EXERCISE DETAILS:
Write out the lines from the start of the records through the line that contains "Action: [x=482, y=656]", with both ends included. Reproduce them exactly.

(Entries on target coordinates)
•••

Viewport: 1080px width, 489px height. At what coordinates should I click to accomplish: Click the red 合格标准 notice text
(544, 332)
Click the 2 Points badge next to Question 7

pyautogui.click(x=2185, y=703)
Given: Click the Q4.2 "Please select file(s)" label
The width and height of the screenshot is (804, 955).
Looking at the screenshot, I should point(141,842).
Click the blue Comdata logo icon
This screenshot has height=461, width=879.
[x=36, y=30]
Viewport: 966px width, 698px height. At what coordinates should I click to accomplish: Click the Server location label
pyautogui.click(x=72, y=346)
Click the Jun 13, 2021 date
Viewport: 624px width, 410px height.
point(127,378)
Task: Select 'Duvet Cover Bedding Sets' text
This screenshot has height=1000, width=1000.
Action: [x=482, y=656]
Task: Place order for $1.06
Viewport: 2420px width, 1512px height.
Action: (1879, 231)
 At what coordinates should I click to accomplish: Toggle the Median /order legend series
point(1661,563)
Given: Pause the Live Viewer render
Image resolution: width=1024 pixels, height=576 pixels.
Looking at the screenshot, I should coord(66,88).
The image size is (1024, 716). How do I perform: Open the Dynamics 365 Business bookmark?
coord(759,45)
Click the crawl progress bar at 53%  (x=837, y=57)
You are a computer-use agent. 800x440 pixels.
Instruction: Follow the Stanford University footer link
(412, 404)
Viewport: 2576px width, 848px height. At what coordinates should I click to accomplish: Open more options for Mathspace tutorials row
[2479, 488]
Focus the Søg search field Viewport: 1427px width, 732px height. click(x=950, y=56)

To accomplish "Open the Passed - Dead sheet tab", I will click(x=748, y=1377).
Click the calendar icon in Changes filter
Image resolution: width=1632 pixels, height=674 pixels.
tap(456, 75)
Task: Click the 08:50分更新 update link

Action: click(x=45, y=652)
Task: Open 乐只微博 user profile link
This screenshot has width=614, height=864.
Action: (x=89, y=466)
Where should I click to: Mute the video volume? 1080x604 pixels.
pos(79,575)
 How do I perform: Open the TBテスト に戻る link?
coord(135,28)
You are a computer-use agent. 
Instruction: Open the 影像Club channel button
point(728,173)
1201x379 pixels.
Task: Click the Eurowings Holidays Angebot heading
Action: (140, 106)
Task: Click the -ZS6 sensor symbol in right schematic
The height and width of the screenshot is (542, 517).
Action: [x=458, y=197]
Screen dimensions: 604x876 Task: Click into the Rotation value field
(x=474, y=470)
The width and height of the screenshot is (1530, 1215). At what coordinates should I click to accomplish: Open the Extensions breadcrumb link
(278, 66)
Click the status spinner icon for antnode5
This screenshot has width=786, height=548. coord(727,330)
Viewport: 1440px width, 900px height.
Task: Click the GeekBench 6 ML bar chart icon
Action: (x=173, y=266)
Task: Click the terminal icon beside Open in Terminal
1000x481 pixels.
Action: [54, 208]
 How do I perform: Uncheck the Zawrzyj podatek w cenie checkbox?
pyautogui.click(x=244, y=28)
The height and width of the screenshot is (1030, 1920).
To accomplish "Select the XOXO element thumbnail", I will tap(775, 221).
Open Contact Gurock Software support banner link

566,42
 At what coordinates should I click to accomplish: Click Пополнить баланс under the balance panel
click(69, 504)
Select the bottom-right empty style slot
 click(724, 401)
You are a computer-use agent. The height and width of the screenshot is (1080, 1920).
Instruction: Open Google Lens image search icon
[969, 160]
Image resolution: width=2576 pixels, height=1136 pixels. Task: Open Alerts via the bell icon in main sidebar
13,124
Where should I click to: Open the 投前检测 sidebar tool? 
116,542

•••

SOLUTION FOR THIS TASK:
Viewport: 1080px width, 489px height. At what coordinates should I click to accomplish: Click the red 合格标准 notice text
(544, 332)
Click the 2 Points badge next to Question 7

pyautogui.click(x=2185, y=703)
Given: Click the Q4.2 "Please select file(s)" label
The width and height of the screenshot is (804, 955).
Looking at the screenshot, I should point(141,842).
Click the blue Comdata logo icon
This screenshot has height=461, width=879.
[x=36, y=30]
Viewport: 966px width, 698px height. At what coordinates should I click to accomplish: Click the Server location label
pyautogui.click(x=72, y=346)
Click the Jun 13, 2021 date
Viewport: 624px width, 410px height.
point(127,378)
Task: Select 'Duvet Cover Bedding Sets' text
This screenshot has height=1000, width=1000.
Action: [x=482, y=656]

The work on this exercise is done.